Menteri ATR dan Kepala BPN, Sofyan Djalil selaku keynote speaker mengungkapkkan harapannya agar penyediaan perumahan di perkotaan tumbuh ke atas, tidak tumbuh ke samping. Pola ini perlu diterapkan, sebab kalau tidak dia memperkirakan Jawa akan kesulitan mendapatkan sumber air dan lahan untuk pangan dan perkebunan kalau pemukiman tumbuh ke samping. Kota-kota akan menjadi sprawling atau meluas, sehingga menjadi tidak efisien lagi.

Transportasi akan menjadi elemen biaya yang mahal karena jarak antara tempat tinggal dan tempat bekerja sangat jauh. Pemukiman yang tumbuh ke samping juga membuat areal pertanian yang diperlukan untuk menyediakan pangan akan terus terkikis. Sumber-sumber air menjadi terganggu. Dengan begitu, perumahan vertikal menjdi pilihan yang rasional.
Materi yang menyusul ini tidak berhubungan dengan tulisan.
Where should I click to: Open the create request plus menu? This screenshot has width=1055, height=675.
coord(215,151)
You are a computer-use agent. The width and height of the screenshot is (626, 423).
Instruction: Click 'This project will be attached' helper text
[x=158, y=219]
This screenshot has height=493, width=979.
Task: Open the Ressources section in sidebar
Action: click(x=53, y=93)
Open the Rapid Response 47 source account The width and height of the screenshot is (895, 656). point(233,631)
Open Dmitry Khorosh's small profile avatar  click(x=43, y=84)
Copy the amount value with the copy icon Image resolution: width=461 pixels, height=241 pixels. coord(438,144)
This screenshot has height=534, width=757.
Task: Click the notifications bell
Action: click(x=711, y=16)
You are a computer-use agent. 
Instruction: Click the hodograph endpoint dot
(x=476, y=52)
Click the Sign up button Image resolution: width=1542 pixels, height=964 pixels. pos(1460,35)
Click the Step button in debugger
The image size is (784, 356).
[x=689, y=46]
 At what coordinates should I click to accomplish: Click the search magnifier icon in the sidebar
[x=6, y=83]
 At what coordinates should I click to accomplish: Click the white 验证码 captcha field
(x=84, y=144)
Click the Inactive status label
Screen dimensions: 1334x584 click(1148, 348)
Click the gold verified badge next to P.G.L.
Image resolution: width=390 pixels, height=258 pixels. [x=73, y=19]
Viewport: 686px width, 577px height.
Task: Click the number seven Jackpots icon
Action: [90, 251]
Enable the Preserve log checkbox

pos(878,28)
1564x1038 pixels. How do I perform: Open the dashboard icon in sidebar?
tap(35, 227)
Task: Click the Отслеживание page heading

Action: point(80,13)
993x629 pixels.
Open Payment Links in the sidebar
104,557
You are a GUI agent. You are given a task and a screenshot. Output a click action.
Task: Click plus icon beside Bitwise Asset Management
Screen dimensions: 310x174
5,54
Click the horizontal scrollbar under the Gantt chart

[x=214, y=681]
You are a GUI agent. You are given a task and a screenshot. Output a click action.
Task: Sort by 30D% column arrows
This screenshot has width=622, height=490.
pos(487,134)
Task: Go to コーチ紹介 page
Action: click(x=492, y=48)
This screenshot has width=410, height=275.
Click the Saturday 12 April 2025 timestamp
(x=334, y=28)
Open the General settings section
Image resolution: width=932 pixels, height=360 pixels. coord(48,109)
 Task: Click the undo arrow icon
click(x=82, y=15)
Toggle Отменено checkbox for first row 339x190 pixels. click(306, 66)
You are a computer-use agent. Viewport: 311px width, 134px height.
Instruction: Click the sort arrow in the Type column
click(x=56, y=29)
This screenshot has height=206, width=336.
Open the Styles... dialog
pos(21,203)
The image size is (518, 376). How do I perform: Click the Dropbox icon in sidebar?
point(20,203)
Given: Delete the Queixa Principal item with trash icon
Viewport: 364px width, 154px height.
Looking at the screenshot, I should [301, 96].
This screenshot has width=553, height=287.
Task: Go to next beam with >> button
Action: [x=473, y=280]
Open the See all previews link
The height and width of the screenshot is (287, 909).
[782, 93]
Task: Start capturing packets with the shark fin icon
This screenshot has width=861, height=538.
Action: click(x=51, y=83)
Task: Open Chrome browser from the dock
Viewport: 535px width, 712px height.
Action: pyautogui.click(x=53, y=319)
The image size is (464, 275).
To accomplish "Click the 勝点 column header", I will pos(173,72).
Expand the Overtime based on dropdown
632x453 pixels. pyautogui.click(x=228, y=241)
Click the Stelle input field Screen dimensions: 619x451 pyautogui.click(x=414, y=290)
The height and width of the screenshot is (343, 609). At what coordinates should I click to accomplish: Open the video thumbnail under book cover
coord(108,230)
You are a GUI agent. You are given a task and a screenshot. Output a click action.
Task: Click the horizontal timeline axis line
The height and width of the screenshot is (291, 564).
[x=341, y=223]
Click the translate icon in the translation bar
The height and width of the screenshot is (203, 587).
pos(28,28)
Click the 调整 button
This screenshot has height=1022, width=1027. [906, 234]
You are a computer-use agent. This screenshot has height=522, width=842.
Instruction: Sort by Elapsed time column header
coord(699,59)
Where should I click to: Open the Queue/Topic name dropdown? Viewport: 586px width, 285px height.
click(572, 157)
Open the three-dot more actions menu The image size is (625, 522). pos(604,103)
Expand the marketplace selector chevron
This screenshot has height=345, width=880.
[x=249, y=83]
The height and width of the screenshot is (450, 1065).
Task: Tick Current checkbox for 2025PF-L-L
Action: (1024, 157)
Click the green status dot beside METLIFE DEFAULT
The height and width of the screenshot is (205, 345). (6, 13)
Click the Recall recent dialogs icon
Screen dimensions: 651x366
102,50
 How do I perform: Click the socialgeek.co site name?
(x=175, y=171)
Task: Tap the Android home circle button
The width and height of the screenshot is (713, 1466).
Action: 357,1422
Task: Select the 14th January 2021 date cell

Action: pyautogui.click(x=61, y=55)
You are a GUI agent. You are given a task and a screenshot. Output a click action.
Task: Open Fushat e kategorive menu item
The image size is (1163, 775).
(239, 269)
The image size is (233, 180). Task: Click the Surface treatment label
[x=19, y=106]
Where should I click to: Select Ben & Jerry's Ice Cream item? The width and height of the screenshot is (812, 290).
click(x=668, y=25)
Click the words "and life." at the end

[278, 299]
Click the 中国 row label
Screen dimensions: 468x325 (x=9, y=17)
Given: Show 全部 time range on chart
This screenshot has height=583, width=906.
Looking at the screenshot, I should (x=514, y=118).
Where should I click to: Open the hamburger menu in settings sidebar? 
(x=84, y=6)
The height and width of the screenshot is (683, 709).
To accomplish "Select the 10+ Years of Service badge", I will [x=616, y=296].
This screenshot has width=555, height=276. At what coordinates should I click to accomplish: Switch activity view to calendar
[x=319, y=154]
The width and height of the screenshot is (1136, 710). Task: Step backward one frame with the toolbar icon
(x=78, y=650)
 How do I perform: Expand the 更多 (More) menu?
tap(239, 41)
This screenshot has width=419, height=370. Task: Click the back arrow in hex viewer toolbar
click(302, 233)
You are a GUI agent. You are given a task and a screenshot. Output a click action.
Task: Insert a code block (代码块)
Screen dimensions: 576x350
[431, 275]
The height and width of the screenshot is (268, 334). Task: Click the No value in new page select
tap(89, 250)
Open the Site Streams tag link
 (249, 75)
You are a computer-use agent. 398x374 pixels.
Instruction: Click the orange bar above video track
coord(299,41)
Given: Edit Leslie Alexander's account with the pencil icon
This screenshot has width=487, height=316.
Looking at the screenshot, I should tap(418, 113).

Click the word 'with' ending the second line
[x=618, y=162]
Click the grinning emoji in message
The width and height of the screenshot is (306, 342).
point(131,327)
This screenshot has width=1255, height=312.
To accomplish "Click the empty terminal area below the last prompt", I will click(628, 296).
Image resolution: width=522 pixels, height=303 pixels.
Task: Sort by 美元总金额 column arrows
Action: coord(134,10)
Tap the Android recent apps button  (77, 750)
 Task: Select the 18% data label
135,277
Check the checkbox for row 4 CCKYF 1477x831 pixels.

“Saya melihat di Sarajevo, di Bosnia, Balkan, Turki. Di sana masyarakat sudah bisa memenuhi kebutuhan perumahannya dengan membangun ke atas. Orang tua membangun rumah dengan pondasi yang kuat, karena ketika anaknya berkeluarga mereka akan membangun di atasnya,” Sofyan membeberkan hasil pengamatannya.

Dia mengingatkan, kalau hal itu tidak dilakukan, bukan hanya areal pertanian dan perkebunan yang terkikis, ruang-ruang publik pun akan habis. Dan harga tanah di perkotaan akan menjadi sangat mahal dan tidak terjangkau. Dia mencontohkan apa yang terjadi di Hong Kong, dimana pemilikan rumah harus dicicil sampai dua dan tiga generasi.